My vague intuition is that successful, infectious memes work by reconfiguring agents to shift from one fix point in policy to another while not disrupting utility. Does that make sense?
Does the Friendliness of Current LLMs Depend on Poor Generalization? (draft)
(This is written under empirical/prosaic alignment assumptions, and trying to figure out how to marginally improve safety while we're still confused about fundamental questions.)
TL;DR: I want to make sense of the "sharp left turn" under the context of LLMs, and find ways to measure and solve the problems with ML tools. I want to know about how others think about this question!
Current LLMs are mostly quite friendly. They do cheat in programming tasks to pass unit tests, can be overly-sycophantic, and the friendly persona can be torn off by jailbreaking. There are also demonstrated examples of alignment-faking in controlled settings. But overall they're a lot more friendly than what I'd expect at this level of capability.
I think it's important to understand whether this level of friendliness and (shallow, empirical) alignment is dependent on models not generalizing well on goal-directed ways, and requiring long, arduous RL training to reliably acquire each skill. One can imagine models with a higher level of situational awareness, that think more deeply and coherently about itself, to react differently to the alignment training it's subjected to (ex: much deeper alignment-faking, or to generalize goals in novel environments in unexpected ways).
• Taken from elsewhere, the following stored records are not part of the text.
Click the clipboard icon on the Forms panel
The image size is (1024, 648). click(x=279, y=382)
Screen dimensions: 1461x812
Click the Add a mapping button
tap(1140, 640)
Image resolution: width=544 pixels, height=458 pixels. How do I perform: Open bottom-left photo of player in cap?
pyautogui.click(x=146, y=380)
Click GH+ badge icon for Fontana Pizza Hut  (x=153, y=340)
The question is especially relevant to LLM jailbreak-robustness researchers. If we want to propose LLM defenses in a principled way (other than the current approach of cat-and-mouse game, tuning input/output filters), we might have to understand the threat model more deeply, and design explanatory solutions based on the understanding.
Robustness against broad jailbreak threat models or disturbances-in-general (anything short of a good argument for the agent to change course) seems to be a similar capability threshold to general belief-updating. And this most likely boosts out-of-distribution generalization capability. (confusing? Talk about the necessity of goal-directed reasoning/OODA)
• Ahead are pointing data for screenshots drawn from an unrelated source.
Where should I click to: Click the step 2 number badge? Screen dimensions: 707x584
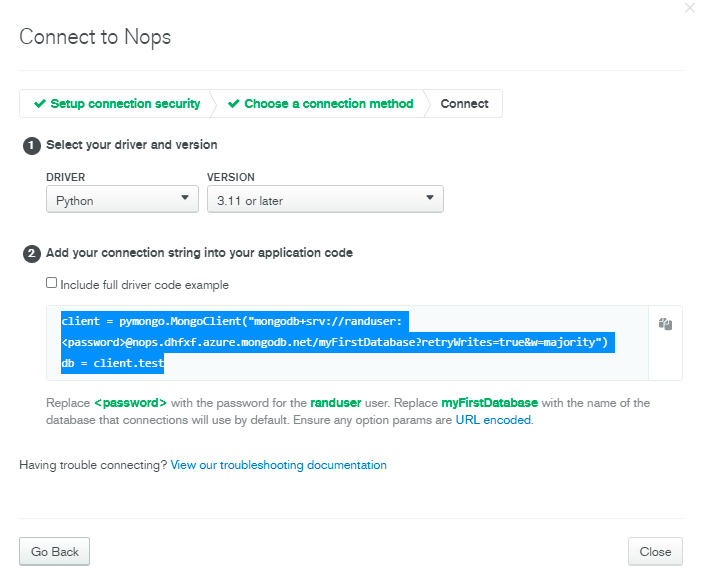[x=32, y=253]
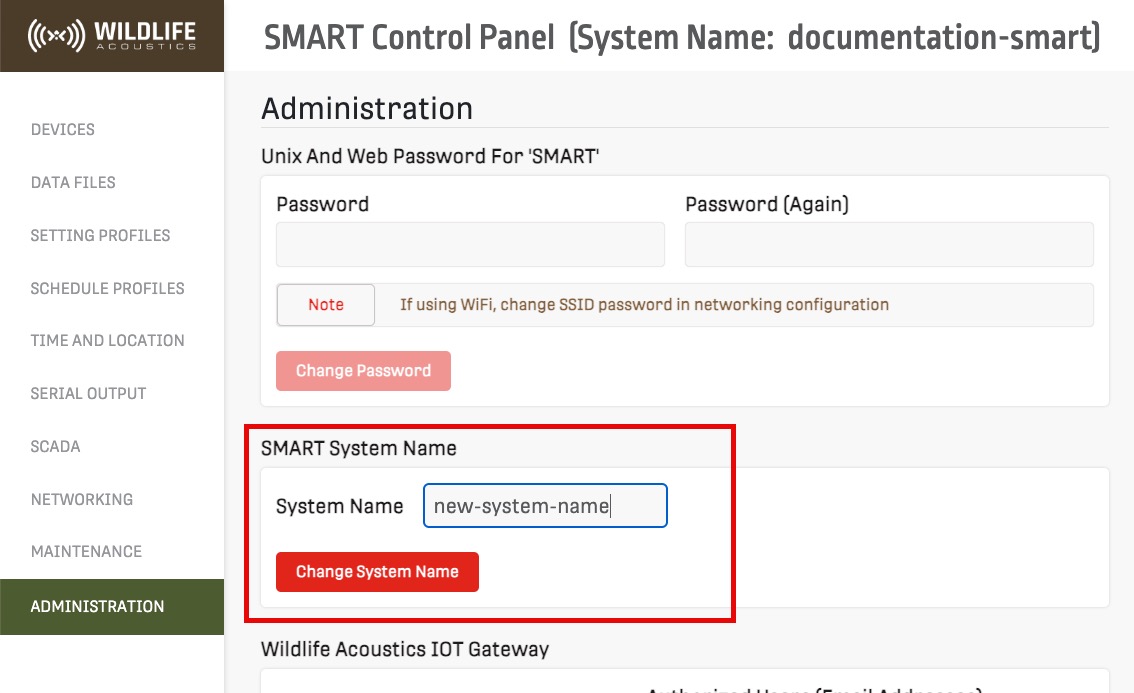Click the Administration page heading
Viewport: 1134px width, 693px height.
click(x=366, y=108)
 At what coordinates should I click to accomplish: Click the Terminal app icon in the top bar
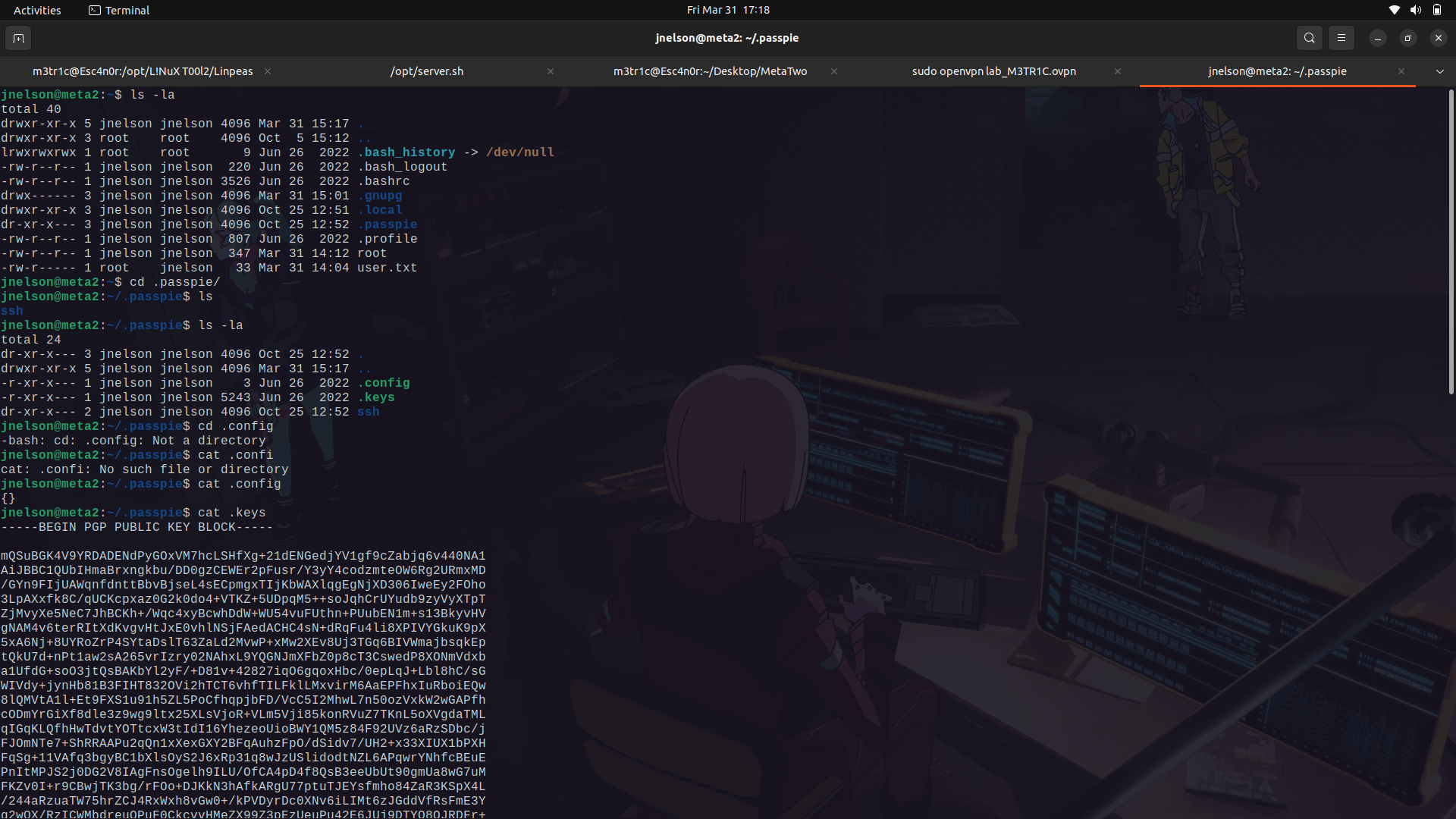click(x=95, y=10)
If we expect current alignment methods to be less effective on models that generalize better, we have to measure when does it start to occur if at all, and if we've crossed it or not, to decide if working and publishing principled LLM robustness unilaterally is a good idea or not.
More proactively, it's a good idea to understand if existing post-training/alignment-training methods would work after increased generalization/robustness, and develop methods that would stay effective (no matter what that means) with increased generalization.
The following are some reasonable-sounding research projects related to this question. These are just some initial thoughts, and I'm certain there are much relevant work in the literature.
Alignment-faking is the one failure mode most focus on, but I think there must be broader frames to think about failure modes, including the precursors of alignment-faking, and how does the behavior change over time.
Another related question is, how to square this with the locally true claim that models that are more general have a higher capability to act appropriately in novel scenarios?
I think much of the relevant work is difficult to do outside of frontier labs, since the exact post-training recipes, and their efficacy/side effects, are kept secret.